TRY IT:
Return the data. Every word must match.

INFORMATION SUPPLIED:
-- -- --

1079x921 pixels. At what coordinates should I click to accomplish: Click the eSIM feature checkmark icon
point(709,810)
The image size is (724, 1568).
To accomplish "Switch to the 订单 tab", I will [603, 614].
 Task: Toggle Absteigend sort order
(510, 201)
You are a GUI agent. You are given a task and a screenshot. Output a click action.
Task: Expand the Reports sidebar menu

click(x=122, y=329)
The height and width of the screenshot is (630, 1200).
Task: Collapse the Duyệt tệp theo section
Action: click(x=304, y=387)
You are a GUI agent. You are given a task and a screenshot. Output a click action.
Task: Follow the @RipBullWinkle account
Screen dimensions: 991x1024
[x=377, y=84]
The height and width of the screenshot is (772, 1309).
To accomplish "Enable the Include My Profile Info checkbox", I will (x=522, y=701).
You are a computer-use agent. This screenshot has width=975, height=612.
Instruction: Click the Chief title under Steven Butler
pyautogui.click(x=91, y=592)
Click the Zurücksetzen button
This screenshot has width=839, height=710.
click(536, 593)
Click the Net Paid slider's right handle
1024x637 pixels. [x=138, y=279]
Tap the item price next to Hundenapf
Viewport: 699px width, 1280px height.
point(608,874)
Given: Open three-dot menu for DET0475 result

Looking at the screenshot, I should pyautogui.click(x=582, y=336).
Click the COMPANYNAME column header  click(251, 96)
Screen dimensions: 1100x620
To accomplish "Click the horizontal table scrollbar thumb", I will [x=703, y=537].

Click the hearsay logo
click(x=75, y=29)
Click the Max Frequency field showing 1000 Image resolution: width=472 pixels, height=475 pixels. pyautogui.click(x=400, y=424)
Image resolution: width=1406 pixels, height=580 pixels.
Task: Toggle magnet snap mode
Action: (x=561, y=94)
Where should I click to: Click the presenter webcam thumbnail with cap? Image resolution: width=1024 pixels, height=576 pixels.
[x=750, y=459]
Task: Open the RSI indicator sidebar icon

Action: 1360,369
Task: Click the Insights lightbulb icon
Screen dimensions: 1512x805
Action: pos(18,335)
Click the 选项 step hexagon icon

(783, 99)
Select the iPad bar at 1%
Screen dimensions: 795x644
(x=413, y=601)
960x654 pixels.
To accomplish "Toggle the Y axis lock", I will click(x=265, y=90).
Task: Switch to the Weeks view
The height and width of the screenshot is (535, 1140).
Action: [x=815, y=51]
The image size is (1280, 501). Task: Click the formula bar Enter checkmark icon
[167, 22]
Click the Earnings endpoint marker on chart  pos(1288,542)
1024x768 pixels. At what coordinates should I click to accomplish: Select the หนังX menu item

-- -- --

PROBLEM SOLUTION:
1079x921 pixels. At what coordinates should I click to accomplish: Click the eSIM feature checkmark icon
point(709,810)
The image size is (724, 1568).
To accomplish "Switch to the 订单 tab", I will [603, 614].
 Task: Toggle Absteigend sort order
(510, 201)
You are a GUI agent. You are given a task and a screenshot. Output a click action.
Task: Expand the Reports sidebar menu

click(x=122, y=329)
The height and width of the screenshot is (630, 1200).
Task: Collapse the Duyệt tệp theo section
Action: click(x=304, y=387)
You are a GUI agent. You are given a task and a screenshot. Output a click action.
Task: Follow the @RipBullWinkle account
Screen dimensions: 991x1024
[x=377, y=84]
The height and width of the screenshot is (772, 1309).
To accomplish "Enable the Include My Profile Info checkbox", I will (x=522, y=701).
You are a computer-use agent. This screenshot has width=975, height=612.
Instruction: Click the Chief title under Steven Butler
pyautogui.click(x=91, y=592)
Click the Zurücksetzen button
This screenshot has width=839, height=710.
click(536, 593)
Click the Net Paid slider's right handle
1024x637 pixels. [x=138, y=279]
Tap the item price next to Hundenapf
Viewport: 699px width, 1280px height.
point(608,874)
Given: Open three-dot menu for DET0475 result

Looking at the screenshot, I should pyautogui.click(x=582, y=336).
Click the COMPANYNAME column header  click(251, 96)
Screen dimensions: 1100x620
To accomplish "Click the horizontal table scrollbar thumb", I will [x=703, y=537].

Click the hearsay logo
click(x=75, y=29)
Click the Max Frequency field showing 1000 Image resolution: width=472 pixels, height=475 pixels. pyautogui.click(x=400, y=424)
Image resolution: width=1406 pixels, height=580 pixels.
Task: Toggle magnet snap mode
Action: (x=561, y=94)
Where should I click to: Click the presenter webcam thumbnail with cap? Image resolution: width=1024 pixels, height=576 pixels.
[x=750, y=459]
Task: Open the RSI indicator sidebar icon

Action: 1360,369
Task: Click the Insights lightbulb icon
Screen dimensions: 1512x805
Action: pos(18,335)
Click the 选项 step hexagon icon

(783, 99)
Select the iPad bar at 1%
Screen dimensions: 795x644
(x=413, y=601)
960x654 pixels.
To accomplish "Toggle the Y axis lock", I will click(x=265, y=90).
Task: Switch to the Weeks view
The height and width of the screenshot is (535, 1140).
Action: [x=815, y=51]
The image size is (1280, 501). Task: Click the formula bar Enter checkmark icon
[167, 22]
Click the Earnings endpoint marker on chart  pos(1288,542)
1024x768 pixels. At what coordinates should I click to accomplish: Select the หนังX menu item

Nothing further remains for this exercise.